**What this task involves**
How many lines in the data below contain the word "Collapse"? State only the number.

(Stored records)
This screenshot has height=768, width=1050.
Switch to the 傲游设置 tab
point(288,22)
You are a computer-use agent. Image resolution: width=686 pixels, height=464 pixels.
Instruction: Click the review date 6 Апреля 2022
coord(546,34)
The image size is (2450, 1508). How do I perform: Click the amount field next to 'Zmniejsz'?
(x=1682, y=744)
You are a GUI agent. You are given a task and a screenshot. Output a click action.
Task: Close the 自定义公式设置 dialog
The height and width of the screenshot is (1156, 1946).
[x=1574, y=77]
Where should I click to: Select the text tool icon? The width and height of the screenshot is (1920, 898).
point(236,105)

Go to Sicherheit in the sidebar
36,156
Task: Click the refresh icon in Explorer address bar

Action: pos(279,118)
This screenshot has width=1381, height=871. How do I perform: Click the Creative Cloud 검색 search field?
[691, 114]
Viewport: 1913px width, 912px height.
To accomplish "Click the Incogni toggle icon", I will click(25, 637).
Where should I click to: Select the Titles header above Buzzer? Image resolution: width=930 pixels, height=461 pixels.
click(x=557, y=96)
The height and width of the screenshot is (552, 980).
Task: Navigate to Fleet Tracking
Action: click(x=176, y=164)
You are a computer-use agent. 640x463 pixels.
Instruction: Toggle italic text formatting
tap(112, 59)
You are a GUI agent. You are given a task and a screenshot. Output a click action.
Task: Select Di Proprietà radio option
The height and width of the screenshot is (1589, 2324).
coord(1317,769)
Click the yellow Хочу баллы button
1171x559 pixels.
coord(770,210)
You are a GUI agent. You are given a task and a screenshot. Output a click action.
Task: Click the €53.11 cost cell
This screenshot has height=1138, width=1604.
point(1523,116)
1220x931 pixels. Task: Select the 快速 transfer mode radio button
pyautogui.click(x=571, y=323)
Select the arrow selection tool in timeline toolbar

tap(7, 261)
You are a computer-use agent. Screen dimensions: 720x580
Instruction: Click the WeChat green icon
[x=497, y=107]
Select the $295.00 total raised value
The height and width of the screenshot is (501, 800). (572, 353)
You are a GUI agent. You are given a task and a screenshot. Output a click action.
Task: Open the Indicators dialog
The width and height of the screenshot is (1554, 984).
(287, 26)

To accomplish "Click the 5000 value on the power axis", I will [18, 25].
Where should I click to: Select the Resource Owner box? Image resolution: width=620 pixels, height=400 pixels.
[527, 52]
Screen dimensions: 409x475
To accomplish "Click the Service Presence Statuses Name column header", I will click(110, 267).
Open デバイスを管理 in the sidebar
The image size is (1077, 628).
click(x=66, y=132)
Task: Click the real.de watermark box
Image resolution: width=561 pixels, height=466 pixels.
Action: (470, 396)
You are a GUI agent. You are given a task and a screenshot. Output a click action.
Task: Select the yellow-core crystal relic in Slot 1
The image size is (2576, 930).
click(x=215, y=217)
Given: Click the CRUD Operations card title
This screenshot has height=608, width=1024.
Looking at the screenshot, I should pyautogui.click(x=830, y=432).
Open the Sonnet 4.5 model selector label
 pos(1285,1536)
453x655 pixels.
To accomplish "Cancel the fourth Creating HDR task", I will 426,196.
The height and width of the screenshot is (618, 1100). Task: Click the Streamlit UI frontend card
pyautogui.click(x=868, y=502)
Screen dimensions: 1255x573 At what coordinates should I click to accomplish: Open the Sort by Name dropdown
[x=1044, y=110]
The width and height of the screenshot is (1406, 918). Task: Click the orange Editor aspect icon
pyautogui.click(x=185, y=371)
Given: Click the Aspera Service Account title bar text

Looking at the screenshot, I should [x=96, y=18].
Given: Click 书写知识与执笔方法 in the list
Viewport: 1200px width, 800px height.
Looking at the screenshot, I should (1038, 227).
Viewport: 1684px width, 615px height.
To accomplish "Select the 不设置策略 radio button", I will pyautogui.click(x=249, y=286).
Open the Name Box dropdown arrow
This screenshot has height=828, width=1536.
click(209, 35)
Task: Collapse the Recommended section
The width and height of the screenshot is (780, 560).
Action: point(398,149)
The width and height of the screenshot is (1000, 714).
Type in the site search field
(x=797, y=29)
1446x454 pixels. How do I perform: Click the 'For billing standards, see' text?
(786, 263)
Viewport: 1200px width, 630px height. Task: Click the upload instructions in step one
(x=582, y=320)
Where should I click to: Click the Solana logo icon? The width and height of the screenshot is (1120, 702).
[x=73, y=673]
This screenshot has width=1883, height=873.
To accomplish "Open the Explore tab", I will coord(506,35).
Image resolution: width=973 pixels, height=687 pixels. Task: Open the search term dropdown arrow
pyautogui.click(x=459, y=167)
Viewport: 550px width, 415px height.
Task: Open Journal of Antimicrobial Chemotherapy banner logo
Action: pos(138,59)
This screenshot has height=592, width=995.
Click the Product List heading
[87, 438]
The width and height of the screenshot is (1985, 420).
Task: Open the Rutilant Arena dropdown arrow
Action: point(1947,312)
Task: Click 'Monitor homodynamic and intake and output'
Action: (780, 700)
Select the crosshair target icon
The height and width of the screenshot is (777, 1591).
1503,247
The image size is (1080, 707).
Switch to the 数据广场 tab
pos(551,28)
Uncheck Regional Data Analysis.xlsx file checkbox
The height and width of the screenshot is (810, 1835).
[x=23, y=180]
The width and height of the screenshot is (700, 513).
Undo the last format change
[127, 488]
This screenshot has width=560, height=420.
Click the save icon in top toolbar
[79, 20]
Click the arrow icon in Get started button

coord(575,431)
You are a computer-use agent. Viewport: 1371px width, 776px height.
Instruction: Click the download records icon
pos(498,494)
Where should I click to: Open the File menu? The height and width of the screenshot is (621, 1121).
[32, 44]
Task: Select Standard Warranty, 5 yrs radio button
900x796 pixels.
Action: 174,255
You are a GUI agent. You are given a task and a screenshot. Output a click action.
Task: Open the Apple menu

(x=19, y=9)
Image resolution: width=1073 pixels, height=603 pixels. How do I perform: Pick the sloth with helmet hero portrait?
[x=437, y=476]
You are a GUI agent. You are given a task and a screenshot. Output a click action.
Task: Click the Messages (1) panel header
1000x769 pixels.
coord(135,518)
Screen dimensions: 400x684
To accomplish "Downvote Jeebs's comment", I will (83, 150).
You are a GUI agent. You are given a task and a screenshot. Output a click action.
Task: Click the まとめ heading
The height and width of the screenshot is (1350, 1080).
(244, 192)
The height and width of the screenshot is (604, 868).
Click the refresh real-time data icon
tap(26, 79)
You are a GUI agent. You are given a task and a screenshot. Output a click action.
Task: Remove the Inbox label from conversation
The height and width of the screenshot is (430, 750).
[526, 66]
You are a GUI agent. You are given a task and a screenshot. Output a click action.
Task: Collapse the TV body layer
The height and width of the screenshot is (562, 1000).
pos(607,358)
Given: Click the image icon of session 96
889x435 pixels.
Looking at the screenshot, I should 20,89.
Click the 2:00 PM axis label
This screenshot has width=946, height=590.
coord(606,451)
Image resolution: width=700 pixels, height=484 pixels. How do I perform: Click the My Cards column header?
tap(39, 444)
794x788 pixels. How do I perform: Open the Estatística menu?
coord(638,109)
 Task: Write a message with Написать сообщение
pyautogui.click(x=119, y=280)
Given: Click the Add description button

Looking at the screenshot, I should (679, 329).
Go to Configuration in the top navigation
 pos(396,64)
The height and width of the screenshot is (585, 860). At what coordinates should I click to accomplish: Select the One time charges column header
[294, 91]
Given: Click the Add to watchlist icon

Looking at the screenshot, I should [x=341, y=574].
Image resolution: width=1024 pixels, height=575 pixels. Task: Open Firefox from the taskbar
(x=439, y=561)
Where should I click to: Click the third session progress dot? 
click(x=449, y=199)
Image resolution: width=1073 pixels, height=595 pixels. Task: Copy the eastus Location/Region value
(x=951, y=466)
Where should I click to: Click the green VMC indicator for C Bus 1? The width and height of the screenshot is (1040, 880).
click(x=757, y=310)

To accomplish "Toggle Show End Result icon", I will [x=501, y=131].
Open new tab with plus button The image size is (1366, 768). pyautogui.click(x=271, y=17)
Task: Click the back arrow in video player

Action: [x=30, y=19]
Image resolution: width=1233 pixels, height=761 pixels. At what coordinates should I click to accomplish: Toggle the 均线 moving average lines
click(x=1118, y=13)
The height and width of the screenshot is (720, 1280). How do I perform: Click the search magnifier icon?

**Reply to the task**
2